Scientific classification
- Kingdom: Plantae
- Clade: Tracheophytes
- Clade: Angiosperms
- Clade: Eudicots
- Order: Gunnerales
- Family: Gunneraceae
- Genus: Gunnera
- Species: G. magnifica
- Binomial name: Gunnera magnifica H.St.John

= Gunnera magnifica =

- Genus: Gunnera
- Species: magnifica
- Authority: H.St.John

Species of plant

Gunnera magnifica, commonly called hoja de pantano, is a large herbaceous shrub or tree-like plant native to the montane rainforests of the Colombian Andes in Caldas Province.
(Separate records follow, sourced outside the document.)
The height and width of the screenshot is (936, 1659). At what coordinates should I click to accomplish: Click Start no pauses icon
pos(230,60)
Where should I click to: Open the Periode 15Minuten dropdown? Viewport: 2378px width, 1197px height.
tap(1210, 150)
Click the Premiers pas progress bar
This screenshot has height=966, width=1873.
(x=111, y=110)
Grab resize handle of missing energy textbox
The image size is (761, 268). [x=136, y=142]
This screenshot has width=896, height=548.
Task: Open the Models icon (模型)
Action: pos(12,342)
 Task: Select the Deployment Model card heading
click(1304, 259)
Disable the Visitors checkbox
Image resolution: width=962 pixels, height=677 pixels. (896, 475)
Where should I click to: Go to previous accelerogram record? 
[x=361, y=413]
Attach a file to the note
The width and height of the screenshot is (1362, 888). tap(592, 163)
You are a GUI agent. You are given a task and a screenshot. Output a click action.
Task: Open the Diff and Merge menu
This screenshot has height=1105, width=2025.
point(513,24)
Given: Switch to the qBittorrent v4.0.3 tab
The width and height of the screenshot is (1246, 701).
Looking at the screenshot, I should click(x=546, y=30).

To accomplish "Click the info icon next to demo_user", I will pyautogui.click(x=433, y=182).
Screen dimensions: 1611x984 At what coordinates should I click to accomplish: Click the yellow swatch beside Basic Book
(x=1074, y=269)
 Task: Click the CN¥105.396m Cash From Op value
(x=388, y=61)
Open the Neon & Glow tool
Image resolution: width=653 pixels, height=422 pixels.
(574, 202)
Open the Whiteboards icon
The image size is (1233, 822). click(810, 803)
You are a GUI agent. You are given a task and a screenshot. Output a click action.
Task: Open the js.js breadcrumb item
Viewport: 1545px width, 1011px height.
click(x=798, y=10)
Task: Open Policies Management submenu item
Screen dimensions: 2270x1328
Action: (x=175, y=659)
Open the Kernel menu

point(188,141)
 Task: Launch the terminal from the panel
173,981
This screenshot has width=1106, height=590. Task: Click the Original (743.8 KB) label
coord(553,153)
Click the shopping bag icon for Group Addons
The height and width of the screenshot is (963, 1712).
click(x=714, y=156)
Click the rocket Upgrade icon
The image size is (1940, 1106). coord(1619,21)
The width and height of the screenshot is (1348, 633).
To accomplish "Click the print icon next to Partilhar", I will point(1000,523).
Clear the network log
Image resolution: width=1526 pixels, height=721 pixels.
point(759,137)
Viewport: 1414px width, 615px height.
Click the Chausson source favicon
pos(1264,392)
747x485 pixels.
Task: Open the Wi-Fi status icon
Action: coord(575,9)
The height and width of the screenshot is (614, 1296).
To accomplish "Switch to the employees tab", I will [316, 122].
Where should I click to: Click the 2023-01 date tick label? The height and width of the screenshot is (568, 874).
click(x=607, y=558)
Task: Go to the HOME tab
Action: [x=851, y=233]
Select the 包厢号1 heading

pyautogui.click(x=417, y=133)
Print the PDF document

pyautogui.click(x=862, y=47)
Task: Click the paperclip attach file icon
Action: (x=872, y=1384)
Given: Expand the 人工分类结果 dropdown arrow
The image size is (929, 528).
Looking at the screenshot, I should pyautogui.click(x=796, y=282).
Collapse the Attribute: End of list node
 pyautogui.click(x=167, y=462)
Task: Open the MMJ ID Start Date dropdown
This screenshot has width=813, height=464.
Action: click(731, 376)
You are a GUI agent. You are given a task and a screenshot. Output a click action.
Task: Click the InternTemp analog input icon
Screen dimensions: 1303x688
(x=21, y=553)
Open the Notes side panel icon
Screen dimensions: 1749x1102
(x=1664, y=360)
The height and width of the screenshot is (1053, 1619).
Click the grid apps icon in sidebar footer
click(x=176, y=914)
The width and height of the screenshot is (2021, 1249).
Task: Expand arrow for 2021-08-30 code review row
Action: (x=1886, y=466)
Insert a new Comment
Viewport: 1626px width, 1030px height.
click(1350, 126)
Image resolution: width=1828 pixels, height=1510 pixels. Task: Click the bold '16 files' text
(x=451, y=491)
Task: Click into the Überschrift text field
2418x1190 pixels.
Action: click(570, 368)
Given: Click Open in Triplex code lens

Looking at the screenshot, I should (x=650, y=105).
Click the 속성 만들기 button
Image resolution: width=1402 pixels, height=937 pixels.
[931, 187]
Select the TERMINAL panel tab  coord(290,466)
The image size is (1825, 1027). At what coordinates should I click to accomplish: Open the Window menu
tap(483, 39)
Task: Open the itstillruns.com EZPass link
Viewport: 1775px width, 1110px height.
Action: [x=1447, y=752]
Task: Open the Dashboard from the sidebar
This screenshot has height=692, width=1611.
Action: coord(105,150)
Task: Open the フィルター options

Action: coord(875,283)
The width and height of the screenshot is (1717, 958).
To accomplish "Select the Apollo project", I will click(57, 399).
It can grow as tall as 4.7 m. The lower stem is decumbent and rhizomatous, while the upper stem curves upright and palm-like. This pachycaul stem is up to 40 cm thick. At the top is a rosette of huge leaves, the blade, or lamina of which is 92–115 cm long by up to 184 cm in across. The stalk, or petiole is up to 2.4 m in length and 8 to 10 cm in thickness. These huge leaves emerge from a bud up to 60 cm long by up to 40 cm wide; the largest leaf bud of any known plant. The panicle of red, dimerous (two sepals, two petals, two stamens, and a two styled pistil) flowers, panicle and pedicel combined, is up to 2.7 m in height. The bud scales covering the terminal bud are long, slender, branched with filamentous side branches, 10–39 cm long 4–7.5 cm wide, the largest of any known plant.